Shifting onboard crystals size and color reflections:

"Chameleon colors aren't just for camouflage. When panther chameleons (Furcifer pardalis) in Madagascar fight over territory, a dazzling display precedes their contests: resting males, typically green and inconspicuous, turn yellow or orange; red patches on their bodies can brighten, and blues can fade to whitish tints. The color changes, which are completely reversible and occur within minutes, are not the result of shifts in pigments alone. Results published today (March 10) in Nature Communications suggest they are the result of quick changes to light-reflecting guanine nanocrystals, which create structural color within chameleon skin.

"Two layers of cells known as iridophores contain these nanocrystals. A superficial layer, known as S-iridophores, actively alters the spacing of these crystals to cause the rapid color changes, while a deeper layer, made up of D-iridophores, reflects a broader spectrum of light near the infrared wavelengths. In addition to camouflage and flashy fights, these cells may play a key part in keeping these lizards cool.

"'The surprising result here is that these animals can actually actively tune the geometry of these crystals in their iridophores, and they can do that reversibly,” Milinkovitch told The Scientist. “They can choose to go from green to yellow and back to green within minutes.”

"Unlike S-iridophores, which are fully developed only in adult males, D-iridophores are common across the species and in other distantly related chameleons. Guanine crystals within the more deeply embedded D-iridophores are larger, more disorganized, and did not appear to rearrange to contribute to color changes. Instead, they reflected approximately 45 percent of radiation in the infrared wavelengths, suggesting the layer acts as a broad-band reflector to protect these animals from extreme heat.

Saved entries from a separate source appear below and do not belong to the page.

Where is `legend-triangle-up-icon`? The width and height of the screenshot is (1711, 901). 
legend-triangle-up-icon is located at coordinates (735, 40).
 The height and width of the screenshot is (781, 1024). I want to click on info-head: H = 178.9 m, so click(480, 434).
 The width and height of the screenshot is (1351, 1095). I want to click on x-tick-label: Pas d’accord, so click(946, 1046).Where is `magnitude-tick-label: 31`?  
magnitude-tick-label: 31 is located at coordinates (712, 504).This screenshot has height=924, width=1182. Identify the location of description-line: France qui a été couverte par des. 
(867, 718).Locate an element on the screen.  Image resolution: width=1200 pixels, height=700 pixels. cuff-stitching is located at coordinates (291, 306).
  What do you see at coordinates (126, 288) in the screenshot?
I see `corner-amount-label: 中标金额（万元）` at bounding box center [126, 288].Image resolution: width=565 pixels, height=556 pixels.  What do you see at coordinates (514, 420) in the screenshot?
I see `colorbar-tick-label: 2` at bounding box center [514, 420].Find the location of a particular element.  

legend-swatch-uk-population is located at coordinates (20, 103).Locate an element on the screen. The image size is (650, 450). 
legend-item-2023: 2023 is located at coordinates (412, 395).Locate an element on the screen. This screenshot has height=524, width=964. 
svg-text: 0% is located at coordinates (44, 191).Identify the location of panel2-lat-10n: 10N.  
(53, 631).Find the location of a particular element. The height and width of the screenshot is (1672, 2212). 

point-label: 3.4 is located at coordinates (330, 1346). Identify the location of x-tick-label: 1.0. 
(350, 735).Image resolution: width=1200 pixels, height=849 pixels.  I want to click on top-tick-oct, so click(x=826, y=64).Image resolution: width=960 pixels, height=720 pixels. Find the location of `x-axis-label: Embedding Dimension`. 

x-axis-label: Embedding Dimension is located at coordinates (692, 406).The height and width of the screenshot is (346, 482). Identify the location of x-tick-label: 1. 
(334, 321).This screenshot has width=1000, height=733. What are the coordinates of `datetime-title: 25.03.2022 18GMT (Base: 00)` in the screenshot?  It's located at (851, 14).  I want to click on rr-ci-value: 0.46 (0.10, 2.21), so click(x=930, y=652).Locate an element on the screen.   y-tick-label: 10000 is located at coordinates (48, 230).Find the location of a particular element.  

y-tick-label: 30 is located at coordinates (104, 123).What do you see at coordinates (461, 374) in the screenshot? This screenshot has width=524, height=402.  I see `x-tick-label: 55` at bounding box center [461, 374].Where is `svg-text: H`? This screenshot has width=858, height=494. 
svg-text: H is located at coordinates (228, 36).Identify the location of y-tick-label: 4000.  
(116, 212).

"Although the results indicate that panther chameleons tune their color displays via crystals, precisely how they change the spacing in these crystal lattices is still unknown. The mechanisms may be hormonal, controlled by neurons, or some combination of both, according to the researchers. In future work, Milinkovitch and his colleagues aim to test whether cytoskeletal elements play a part in moving crystals around within S-iridophores."

In this complexity how did chance mutations do it?